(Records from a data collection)
----
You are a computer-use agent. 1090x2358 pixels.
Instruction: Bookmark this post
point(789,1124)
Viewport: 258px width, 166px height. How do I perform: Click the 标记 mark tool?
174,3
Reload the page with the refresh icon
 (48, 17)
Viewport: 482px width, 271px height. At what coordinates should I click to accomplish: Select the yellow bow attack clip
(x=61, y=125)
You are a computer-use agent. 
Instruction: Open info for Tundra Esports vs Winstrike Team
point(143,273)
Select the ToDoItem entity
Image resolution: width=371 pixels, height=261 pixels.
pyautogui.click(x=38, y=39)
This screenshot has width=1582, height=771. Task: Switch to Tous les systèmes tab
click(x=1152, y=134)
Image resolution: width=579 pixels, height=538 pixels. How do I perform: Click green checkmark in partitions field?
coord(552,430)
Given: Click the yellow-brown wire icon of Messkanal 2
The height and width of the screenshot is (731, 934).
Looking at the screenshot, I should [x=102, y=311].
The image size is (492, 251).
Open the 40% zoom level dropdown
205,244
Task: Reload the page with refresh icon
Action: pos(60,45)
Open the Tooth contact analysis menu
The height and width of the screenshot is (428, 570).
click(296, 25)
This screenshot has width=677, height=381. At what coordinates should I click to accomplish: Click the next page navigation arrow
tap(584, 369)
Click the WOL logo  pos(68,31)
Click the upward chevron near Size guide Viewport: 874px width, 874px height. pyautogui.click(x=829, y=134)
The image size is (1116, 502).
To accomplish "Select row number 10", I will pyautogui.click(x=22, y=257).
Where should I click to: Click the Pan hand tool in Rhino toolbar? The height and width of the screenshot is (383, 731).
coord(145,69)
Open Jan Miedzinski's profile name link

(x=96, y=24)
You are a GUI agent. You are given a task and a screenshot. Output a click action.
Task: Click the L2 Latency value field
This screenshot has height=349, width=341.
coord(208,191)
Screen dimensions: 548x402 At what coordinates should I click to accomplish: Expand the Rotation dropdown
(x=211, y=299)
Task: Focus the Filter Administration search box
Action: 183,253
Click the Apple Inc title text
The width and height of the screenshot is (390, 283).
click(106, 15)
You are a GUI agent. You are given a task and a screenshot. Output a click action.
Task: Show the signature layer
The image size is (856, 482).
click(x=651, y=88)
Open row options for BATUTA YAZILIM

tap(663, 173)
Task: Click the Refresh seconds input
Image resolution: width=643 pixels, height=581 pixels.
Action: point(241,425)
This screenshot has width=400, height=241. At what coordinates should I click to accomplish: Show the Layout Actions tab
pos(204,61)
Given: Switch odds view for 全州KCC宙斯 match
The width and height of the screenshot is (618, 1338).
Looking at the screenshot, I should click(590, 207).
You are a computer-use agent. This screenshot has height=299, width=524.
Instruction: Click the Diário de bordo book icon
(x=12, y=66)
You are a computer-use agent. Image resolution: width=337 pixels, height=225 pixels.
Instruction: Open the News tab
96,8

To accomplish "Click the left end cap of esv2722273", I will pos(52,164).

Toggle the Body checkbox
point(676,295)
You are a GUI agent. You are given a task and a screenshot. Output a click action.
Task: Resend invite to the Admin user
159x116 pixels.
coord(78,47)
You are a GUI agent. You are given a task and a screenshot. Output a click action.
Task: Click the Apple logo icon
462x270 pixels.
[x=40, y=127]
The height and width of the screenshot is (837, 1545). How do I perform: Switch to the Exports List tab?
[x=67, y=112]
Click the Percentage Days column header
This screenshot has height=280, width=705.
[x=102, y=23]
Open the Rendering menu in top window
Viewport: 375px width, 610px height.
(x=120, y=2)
----
Down to the last line, return the data above exactly.

You are a computer-use agent. 1090x2358 pixels.
Instruction: Bookmark this post
point(789,1124)
Viewport: 258px width, 166px height. How do I perform: Click the 标记 mark tool?
174,3
Reload the page with the refresh icon
 (48, 17)
Viewport: 482px width, 271px height. At what coordinates should I click to accomplish: Select the yellow bow attack clip
(x=61, y=125)
You are a computer-use agent. 
Instruction: Open info for Tundra Esports vs Winstrike Team
point(143,273)
Select the ToDoItem entity
Image resolution: width=371 pixels, height=261 pixels.
pyautogui.click(x=38, y=39)
This screenshot has width=1582, height=771. Task: Switch to Tous les systèmes tab
click(x=1152, y=134)
Image resolution: width=579 pixels, height=538 pixels. How do I perform: Click green checkmark in partitions field?
coord(552,430)
Given: Click the yellow-brown wire icon of Messkanal 2
The height and width of the screenshot is (731, 934).
Looking at the screenshot, I should [x=102, y=311].
The image size is (492, 251).
Open the 40% zoom level dropdown
205,244
Task: Reload the page with refresh icon
Action: pos(60,45)
Open the Tooth contact analysis menu
The height and width of the screenshot is (428, 570).
click(296, 25)
This screenshot has width=677, height=381. At what coordinates should I click to accomplish: Click the next page navigation arrow
tap(584, 369)
Click the WOL logo  pos(68,31)
Click the upward chevron near Size guide Viewport: 874px width, 874px height. pyautogui.click(x=829, y=134)
The image size is (1116, 502).
To accomplish "Select row number 10", I will pyautogui.click(x=22, y=257).
Where should I click to: Click the Pan hand tool in Rhino toolbar? The height and width of the screenshot is (383, 731).
coord(145,69)
Open Jan Miedzinski's profile name link

(x=96, y=24)
You are a GUI agent. You are given a task and a screenshot. Output a click action.
Task: Click the L2 Latency value field
This screenshot has height=349, width=341.
coord(208,191)
Screen dimensions: 548x402 At what coordinates should I click to accomplish: Expand the Rotation dropdown
(x=211, y=299)
Task: Focus the Filter Administration search box
Action: 183,253
Click the Apple Inc title text
The width and height of the screenshot is (390, 283).
click(106, 15)
You are a GUI agent. You are given a task and a screenshot. Output a click action.
Task: Show the signature layer
The image size is (856, 482).
click(x=651, y=88)
Open row options for BATUTA YAZILIM

tap(663, 173)
Task: Click the Refresh seconds input
Image resolution: width=643 pixels, height=581 pixels.
Action: point(241,425)
This screenshot has width=400, height=241. At what coordinates should I click to accomplish: Show the Layout Actions tab
pos(204,61)
Given: Switch odds view for 全州KCC宙斯 match
The width and height of the screenshot is (618, 1338).
Looking at the screenshot, I should click(590, 207).
You are a computer-use agent. This screenshot has height=299, width=524.
Instruction: Click the Diário de bordo book icon
(x=12, y=66)
You are a computer-use agent. Image resolution: width=337 pixels, height=225 pixels.
Instruction: Open the News tab
96,8

To accomplish "Click the left end cap of esv2722273", I will pos(52,164).

Toggle the Body checkbox
point(676,295)
You are a GUI agent. You are given a task and a screenshot. Output a click action.
Task: Resend invite to the Admin user
159x116 pixels.
coord(78,47)
You are a GUI agent. You are given a task and a screenshot. Output a click action.
Task: Click the Apple logo icon
462x270 pixels.
[x=40, y=127]
The height and width of the screenshot is (837, 1545). How do I perform: Switch to the Exports List tab?
[x=67, y=112]
Click the Percentage Days column header
This screenshot has height=280, width=705.
[x=102, y=23]
Open the Rendering menu in top window
Viewport: 375px width, 610px height.
(x=120, y=2)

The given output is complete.